Fulacht fia, Garryadeen, Co. Cork
Co. Cork |
Settlement Sites
In a pasture at Garryadeen in mid Cork, there is almost nothing left to see, and that near-absence is itself the point.
A low mound of burnt and shattered stone, measuring roughly eleven metres from north to south and eleven and a half east to west, marks the site of a fulacht fia, one of the most common yet quietly puzzling monument types in the Irish archaeological record. A fulacht fia is a Bronze Age cooking place, typically consisting of a trough dug into the ground beside a water source, a hearth for heating stones, and a mound of the thermally cracked stone that accumulated over repeated use. Thousands of them survive across Ireland, and yet the details of how and why they were used, whether for cooking meat, brewing, bathing, or some combination, remain a matter of ongoing discussion among archaeologists.

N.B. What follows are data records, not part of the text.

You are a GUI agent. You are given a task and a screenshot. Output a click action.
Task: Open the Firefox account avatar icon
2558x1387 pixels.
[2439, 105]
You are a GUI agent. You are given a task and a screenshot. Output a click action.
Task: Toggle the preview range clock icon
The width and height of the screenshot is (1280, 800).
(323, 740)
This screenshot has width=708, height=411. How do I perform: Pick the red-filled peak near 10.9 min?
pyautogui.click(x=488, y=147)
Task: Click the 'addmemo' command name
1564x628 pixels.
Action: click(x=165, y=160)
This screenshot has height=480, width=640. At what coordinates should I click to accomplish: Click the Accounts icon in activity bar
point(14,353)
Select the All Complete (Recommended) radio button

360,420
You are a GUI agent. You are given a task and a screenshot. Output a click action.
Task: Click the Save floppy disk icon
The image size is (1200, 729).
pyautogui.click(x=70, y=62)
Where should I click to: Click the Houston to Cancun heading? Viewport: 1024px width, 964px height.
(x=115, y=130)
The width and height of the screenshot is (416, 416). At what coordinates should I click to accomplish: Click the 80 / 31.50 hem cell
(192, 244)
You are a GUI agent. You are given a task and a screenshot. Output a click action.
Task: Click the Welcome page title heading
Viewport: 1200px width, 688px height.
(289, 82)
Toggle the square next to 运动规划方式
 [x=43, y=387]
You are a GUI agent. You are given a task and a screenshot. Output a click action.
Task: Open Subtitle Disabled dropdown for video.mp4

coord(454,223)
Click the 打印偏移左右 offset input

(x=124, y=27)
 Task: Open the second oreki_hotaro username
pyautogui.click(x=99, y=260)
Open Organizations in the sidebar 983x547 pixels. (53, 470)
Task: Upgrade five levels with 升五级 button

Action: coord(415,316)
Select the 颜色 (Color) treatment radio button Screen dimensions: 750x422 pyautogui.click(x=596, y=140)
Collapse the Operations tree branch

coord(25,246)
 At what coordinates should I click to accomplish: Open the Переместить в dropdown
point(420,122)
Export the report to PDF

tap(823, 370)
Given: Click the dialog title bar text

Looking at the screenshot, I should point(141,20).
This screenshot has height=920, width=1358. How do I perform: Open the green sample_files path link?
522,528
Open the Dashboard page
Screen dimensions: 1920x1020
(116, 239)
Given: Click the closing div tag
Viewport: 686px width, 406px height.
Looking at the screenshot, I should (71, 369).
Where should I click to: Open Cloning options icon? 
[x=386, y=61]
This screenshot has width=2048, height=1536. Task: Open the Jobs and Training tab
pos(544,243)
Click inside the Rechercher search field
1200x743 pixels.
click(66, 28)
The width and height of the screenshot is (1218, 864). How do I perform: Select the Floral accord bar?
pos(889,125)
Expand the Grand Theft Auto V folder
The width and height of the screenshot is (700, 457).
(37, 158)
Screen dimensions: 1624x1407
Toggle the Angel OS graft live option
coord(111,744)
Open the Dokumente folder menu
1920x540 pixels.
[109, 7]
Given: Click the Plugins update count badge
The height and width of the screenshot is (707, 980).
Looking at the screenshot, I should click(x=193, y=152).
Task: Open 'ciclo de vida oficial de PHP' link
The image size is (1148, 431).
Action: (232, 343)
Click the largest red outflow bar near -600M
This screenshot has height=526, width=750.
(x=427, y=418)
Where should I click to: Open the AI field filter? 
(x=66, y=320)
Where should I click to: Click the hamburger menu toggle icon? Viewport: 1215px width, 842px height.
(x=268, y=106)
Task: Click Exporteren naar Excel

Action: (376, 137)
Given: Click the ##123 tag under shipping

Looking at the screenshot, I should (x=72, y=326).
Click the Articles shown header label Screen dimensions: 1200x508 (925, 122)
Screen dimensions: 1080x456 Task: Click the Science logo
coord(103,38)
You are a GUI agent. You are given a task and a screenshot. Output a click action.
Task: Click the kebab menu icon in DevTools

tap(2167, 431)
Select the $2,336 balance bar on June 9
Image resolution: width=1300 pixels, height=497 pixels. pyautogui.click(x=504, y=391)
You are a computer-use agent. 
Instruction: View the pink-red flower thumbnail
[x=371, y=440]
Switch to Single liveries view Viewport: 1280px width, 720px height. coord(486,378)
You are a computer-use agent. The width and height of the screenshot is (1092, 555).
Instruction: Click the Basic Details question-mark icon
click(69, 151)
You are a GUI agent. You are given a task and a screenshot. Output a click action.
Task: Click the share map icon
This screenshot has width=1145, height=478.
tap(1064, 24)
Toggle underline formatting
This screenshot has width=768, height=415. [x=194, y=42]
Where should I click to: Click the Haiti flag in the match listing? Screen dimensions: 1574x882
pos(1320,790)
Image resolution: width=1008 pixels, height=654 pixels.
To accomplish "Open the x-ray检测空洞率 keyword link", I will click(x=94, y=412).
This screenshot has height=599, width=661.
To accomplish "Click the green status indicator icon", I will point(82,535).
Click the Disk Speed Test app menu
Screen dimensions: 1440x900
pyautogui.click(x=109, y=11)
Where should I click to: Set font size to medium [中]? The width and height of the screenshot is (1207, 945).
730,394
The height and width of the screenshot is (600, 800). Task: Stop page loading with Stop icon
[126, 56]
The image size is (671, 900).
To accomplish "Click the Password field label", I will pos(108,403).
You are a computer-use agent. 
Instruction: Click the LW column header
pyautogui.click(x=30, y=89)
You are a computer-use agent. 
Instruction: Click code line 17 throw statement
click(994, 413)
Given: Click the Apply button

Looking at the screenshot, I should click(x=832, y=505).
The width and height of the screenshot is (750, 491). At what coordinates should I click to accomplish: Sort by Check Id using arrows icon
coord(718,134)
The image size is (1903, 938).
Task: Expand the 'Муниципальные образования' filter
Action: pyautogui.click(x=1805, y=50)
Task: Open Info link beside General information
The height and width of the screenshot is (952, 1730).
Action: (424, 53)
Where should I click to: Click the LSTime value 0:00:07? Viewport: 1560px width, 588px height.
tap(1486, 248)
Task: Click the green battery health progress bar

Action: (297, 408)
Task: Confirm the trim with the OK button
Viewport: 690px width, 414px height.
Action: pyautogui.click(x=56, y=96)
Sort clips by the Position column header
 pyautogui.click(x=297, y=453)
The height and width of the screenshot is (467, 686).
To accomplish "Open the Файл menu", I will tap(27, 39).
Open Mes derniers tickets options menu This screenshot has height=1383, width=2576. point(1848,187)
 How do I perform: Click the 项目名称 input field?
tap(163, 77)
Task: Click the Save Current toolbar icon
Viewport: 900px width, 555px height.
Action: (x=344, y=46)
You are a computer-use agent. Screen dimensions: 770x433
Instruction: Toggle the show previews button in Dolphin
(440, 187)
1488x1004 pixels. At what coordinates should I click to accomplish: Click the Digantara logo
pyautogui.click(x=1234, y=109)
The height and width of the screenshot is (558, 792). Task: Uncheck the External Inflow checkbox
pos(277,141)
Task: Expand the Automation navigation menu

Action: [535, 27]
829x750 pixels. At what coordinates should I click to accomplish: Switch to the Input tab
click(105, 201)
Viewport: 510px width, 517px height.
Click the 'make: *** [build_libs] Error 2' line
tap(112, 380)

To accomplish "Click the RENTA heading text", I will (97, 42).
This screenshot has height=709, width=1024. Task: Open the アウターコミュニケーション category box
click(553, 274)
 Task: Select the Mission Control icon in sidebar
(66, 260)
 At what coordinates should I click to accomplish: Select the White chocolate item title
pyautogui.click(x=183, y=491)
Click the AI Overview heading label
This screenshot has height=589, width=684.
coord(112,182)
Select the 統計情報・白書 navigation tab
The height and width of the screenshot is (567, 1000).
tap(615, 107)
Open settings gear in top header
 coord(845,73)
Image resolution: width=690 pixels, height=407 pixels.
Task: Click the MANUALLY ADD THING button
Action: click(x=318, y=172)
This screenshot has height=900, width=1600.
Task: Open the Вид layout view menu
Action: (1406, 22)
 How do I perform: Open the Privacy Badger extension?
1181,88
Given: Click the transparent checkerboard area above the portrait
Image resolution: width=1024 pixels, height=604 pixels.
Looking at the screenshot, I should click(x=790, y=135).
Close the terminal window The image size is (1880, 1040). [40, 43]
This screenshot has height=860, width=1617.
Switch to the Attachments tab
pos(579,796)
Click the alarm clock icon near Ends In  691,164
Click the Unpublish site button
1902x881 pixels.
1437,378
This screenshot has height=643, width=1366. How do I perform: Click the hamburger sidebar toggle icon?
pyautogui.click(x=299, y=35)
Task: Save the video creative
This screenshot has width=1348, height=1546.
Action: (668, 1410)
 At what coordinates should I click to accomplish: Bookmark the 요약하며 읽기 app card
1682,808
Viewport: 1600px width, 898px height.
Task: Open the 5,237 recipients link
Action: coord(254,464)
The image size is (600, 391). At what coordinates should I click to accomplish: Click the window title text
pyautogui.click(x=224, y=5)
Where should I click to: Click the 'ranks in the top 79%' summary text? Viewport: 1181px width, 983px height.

The Garryadeen example followed a fate common to many such monuments in the twentieth century, when agricultural improvement schemes, drainage works, and general land clearance removed features that had survived for perhaps three thousand years. This particular mound was levelled around 1974, leaving only the low spread of burnt material that can still be detected in the field. Before that intervention, it would have presented as a characteristic horseshoe-shaped or kidney-shaped spread of dark, fire-cracked stone and charcoal-stained earth, the accumulated debris of a site used repeatedly over a long period.